Each row must sum exactly to 1.

This matrix represents the part of the environment that the driver does not control, but might be able to predict or have an intuitive understanding of from experience.

Step 4: Estimate the Structural Model

We assume drivers maximize expected discounted utility. Let the discount factor be 0.99.

Payoff function

Assume the driver’s per-period utility from choosing zone \(a\) is:

\[u(a) = \theta_1 \cdot \text{Fare}(a) + \theta_2 \cdot 1\{a = \text{Airport}\}\] Where:

\(\text{Fare}(a)\) is the average fare in zone \(a\)
\(1\{a=\text{Airports}\}\) is an indicator for the airport zone
\(\theta_1\) and \(\theta_2\) are parameters to estimate. They represent how strongly a driver prefers zones with higher expected fares, and the extra attractiveness of the airport zone.

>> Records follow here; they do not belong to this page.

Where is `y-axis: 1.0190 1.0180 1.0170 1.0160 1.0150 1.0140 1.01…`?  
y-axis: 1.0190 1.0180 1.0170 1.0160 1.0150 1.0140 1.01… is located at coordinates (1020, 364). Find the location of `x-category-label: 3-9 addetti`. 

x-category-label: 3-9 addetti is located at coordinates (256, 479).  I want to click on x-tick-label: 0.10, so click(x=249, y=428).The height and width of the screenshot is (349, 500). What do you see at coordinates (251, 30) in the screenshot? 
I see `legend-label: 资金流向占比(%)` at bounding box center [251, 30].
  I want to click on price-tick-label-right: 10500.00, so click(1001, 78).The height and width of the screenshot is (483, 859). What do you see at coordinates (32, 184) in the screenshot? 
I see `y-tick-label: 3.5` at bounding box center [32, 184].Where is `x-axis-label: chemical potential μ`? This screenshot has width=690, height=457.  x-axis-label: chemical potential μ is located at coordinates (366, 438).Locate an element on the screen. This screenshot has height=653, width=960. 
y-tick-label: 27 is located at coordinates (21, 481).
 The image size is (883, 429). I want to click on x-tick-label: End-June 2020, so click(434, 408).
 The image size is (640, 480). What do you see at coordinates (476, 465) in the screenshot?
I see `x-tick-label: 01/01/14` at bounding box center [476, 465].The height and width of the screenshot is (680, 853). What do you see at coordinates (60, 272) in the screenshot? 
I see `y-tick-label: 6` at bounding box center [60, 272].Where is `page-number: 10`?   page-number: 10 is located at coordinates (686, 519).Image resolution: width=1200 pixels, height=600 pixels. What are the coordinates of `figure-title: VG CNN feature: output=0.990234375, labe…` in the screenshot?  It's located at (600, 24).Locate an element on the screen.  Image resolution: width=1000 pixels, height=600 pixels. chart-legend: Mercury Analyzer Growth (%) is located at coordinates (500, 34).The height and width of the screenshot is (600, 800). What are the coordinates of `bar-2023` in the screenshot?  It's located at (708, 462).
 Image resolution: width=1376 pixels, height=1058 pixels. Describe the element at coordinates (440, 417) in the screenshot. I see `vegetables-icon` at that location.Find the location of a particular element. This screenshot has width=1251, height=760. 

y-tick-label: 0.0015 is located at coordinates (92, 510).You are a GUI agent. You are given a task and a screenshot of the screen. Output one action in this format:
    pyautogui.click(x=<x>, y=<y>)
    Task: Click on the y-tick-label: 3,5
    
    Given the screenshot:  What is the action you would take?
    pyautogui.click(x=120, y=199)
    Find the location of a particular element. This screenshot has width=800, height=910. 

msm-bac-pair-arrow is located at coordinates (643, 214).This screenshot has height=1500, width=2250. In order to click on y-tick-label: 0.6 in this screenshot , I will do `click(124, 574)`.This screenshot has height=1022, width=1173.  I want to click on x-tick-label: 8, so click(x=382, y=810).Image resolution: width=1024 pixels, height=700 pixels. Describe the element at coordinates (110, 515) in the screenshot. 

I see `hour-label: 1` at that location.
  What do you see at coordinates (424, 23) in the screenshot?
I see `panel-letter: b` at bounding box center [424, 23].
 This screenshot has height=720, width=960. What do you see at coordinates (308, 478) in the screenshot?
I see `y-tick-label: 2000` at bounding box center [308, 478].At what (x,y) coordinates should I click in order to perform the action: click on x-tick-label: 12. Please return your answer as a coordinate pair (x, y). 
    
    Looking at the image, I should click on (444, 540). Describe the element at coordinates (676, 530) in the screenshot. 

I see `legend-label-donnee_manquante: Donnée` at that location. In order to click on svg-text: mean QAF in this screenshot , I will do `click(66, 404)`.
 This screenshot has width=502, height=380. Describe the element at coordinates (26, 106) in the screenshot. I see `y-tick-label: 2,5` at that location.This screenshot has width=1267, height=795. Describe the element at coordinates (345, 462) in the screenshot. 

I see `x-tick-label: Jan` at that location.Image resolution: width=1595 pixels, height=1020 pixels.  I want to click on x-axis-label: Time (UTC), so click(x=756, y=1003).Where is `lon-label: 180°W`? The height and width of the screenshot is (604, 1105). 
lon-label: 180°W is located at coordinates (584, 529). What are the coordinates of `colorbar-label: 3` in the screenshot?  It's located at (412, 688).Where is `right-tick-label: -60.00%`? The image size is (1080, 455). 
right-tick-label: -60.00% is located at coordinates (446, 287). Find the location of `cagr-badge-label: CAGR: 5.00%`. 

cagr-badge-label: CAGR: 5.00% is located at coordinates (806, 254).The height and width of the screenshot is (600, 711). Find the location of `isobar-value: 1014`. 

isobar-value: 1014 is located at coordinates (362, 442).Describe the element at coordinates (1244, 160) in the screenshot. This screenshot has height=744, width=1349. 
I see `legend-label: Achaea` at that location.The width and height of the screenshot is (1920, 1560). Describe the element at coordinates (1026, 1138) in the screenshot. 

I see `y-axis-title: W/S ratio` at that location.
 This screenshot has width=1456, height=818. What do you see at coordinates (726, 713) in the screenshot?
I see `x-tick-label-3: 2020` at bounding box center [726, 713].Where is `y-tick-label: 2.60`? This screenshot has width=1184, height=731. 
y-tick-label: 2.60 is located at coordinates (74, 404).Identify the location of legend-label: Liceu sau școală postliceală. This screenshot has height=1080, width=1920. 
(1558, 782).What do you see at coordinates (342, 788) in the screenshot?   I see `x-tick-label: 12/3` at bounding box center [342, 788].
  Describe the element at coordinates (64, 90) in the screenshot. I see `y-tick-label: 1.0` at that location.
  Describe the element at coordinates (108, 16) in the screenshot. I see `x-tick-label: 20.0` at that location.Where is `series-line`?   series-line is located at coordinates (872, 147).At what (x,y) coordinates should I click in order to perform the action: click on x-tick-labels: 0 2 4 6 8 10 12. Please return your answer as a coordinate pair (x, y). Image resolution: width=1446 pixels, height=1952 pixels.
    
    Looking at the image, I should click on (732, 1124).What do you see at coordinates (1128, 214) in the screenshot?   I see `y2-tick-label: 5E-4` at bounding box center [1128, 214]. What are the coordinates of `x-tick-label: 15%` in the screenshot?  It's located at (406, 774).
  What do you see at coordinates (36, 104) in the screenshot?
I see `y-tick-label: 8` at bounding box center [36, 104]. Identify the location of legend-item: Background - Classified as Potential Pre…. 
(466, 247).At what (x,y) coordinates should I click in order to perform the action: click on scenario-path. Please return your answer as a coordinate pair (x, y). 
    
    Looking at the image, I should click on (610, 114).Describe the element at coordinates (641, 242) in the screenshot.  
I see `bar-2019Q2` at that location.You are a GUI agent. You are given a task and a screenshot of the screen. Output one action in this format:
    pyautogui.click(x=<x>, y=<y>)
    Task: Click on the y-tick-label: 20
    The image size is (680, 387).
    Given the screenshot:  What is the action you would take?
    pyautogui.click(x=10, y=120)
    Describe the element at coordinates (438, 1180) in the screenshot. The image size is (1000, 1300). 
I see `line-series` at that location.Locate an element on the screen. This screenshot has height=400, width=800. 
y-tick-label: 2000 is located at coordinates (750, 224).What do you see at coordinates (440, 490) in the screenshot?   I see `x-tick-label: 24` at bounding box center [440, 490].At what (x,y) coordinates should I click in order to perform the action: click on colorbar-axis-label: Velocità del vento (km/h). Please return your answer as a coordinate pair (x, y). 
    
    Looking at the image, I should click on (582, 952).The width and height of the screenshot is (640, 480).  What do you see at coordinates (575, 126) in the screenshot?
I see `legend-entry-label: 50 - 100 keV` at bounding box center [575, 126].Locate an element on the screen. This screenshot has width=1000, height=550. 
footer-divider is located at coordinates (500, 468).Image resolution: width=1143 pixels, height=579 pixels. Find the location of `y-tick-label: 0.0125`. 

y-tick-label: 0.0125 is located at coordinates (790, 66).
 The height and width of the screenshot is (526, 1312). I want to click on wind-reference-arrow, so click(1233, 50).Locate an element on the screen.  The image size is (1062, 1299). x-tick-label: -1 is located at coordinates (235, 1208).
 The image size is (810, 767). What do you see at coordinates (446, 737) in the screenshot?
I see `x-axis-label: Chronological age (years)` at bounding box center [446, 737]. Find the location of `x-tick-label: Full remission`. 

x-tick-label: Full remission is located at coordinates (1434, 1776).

Nested Fixed Point Estimation

Estimate the parameters \(\theta_1\) and \(\theta_2\) using the nested fixed point algorithm:

Guess values of \(\theta_1\) and \(\theta_2\)
Solve the Bellman equation for the value function
Compute model-implied choice probabilities
Evaluate the log likelihood of the observed actions
Update parameters to maximize the log likelihood

Step 5: Your Final Report

Your project report should include the following sections.

1. Data

Explain:

which taxi dataset you used
how you restricted the sample
how you defined consecutive trips
how you mapped locations into the 15 zones

2. Descriptive Statistics

Provide tables and plots describing:

number of observations by zone
average fare by zone
transition frequencies across zones

3. Model

Clearly define:

the state space
the choice set
the transition matrix
the payoff function
the estimation strategy

4. Results

Report:

the estimated parameters
the interpretation of those parameters
the model-implied choice probabilities

5. Discussion

Discuss:

whether drivers appear to prefer zones with higher fares
how the airport parameter compares to other zones
what the model captures well
what the model leaves out

Discuss limitations such as:

interpreting the next pickup zone as a deliberate decision
ignoring repositioning costs
ignoring congestion and travel time

Upload your final project to Canvas before Friday, March 20 at 11:59pm.